The ECHR has classified state obligations in positive and negative ones. In relation to the right to asylum, a fundamental negative obligation is the prohibition of refoulement and endangerment of the applicants. Dr. Micha outlined the very important judgment delivered by the Court in 2022 in the Safi and others case against Greece (shipwreck off the coast of Farmakonisi island, Greece). The Court explained what prohibition of refoulement and substantive protection of human rights according to the Convention mean. The substantive part of the proceedings referred to Greece’s non-abidance by its obligations under the Convention (protection of life, protection from degrading treatment, non refoulement to Turkey). The Court furthered its explanation by noting that the prohibition of non refoulement is not directly connected with protection per se.
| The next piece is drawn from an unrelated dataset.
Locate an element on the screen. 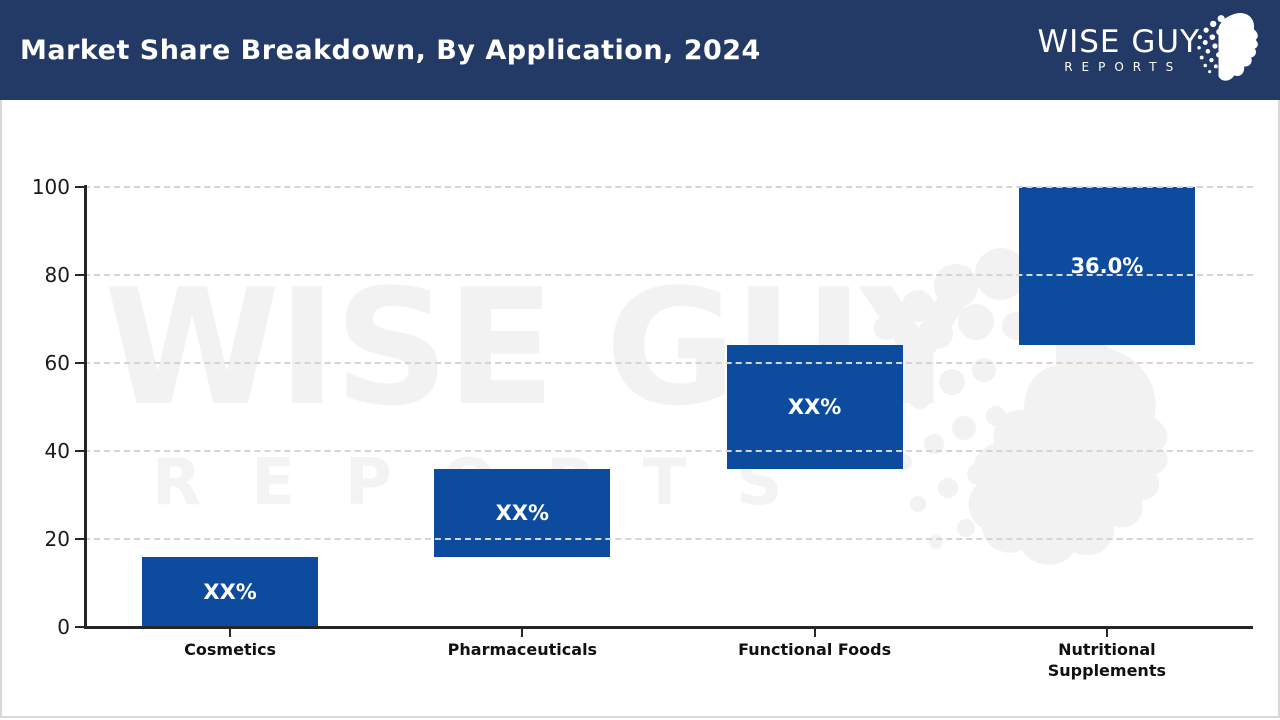 The width and height of the screenshot is (1280, 720). x-tick-cosmetics is located at coordinates (230, 632).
It is a self-standing right for which the applicant must provide strong evidence. It decided that such evidence did not exist, therefore Greece was found not to have violated its obligation. However, the Court decided that Greece violated the Convention, and more specifically its obligation to protect life, because of oversights and delays in the rescue operation. In addition to the above, due to loss of life, Greek Authorities should conduct an investigation in order to determine if deficiencies, oversights and inadequate fulfillment of obligations had occurred. The Court found a lack of thorough and effective investigation, that the participation of applicants in it was not adequate, and that the survivors were subjected to degrading treatment (body-searched after being made to disrobe together as a group in front of at least thirteen people).
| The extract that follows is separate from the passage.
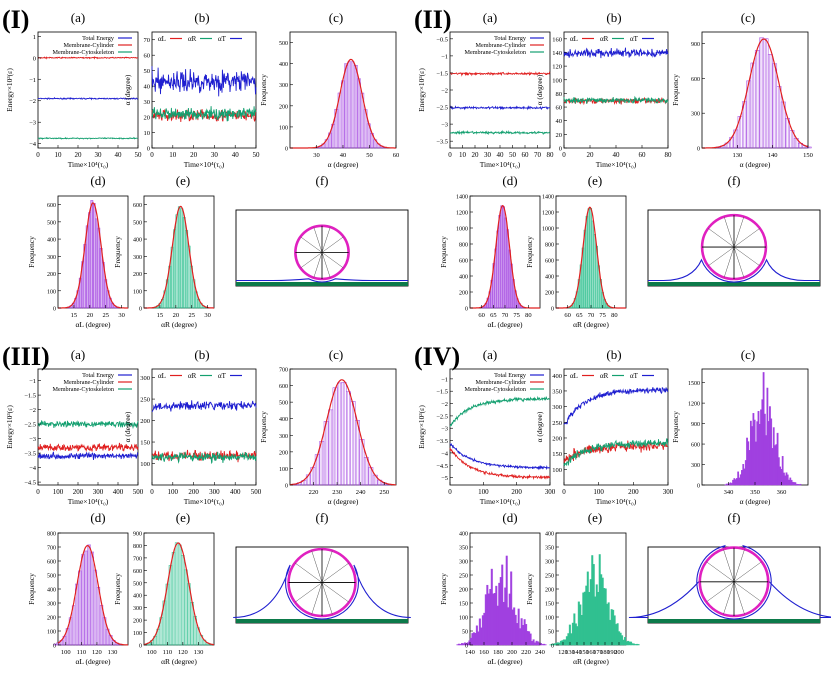 This screenshot has height=675, width=831. Describe the element at coordinates (616, 164) in the screenshot. I see `angle-xlabel: Time×10⁴(τ₀)` at that location.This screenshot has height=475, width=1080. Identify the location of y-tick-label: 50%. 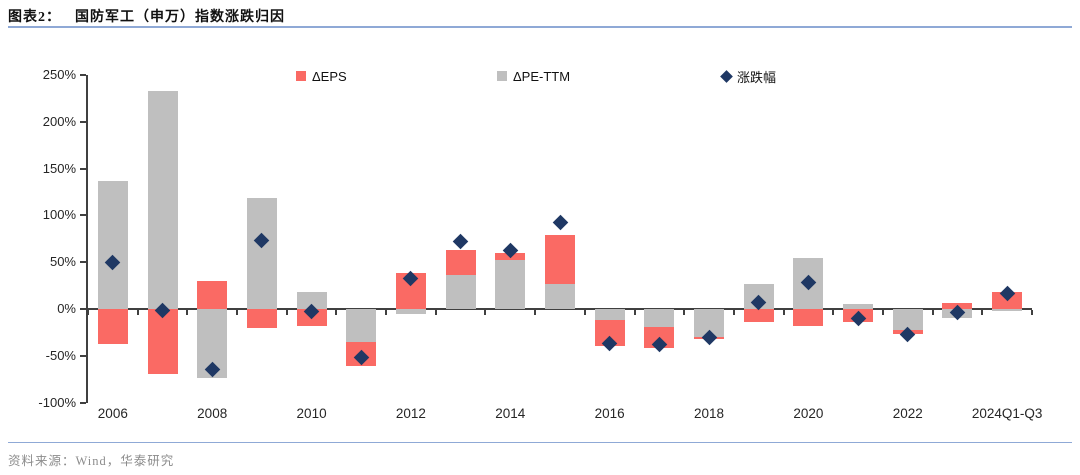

The positive obligations of state parties with regard to international protection, include the provision of substantive and procedural guarantees, namely, state obligation to provide a procedure for the examination of international protection requests which guarantees protection of life, a set level of living and detention conditions, prohibition of arbitrary detention, family reunification and protection from accelerated and collective expulsion. Other positive obligations are the respect of private and family life (Ghadamian v. Switzerland, 2022, where the Court ruled that the art. 8 criteria were not in-depth inquired into), and the provision of real and effective legal remedies (right to effective recourse, art. 13 of the Convention). Last, the speaker presented the Abu Salem v. Portugal case (2023). Abu Salem, suspected of participation in a terrorist attack in Mumbai, was residing in Portugal, by which he was deported to his country of origin, although an extradition agreement was in force between Abu Salem’s country of origin and India. When Portuguese Authorities deported him, they at the same time asked for diplomatic assurances from India that he will not be subjected to torture or inhuman or degrading treatment (India, unlike Portugal, is a third country to the Convention, therefore under no obligation to abide by it). Abu Salem lodged a complaint with the ECHR claiming his expulsion to be illegal because he was tortured by Indian Authorities and Portugal should grant him asylum (art. 3 and 13 of the Convention). The Court responded that Portugal was not in breach of the Convention because it had obtained diplomatic assurances, it was following up and monitoring the case, and especially Abu Salem’s detention conditions, while there was an understanding at Ministers of Foreign Affairs level.

The discussion that followed was coordinated by Professor Tsouka.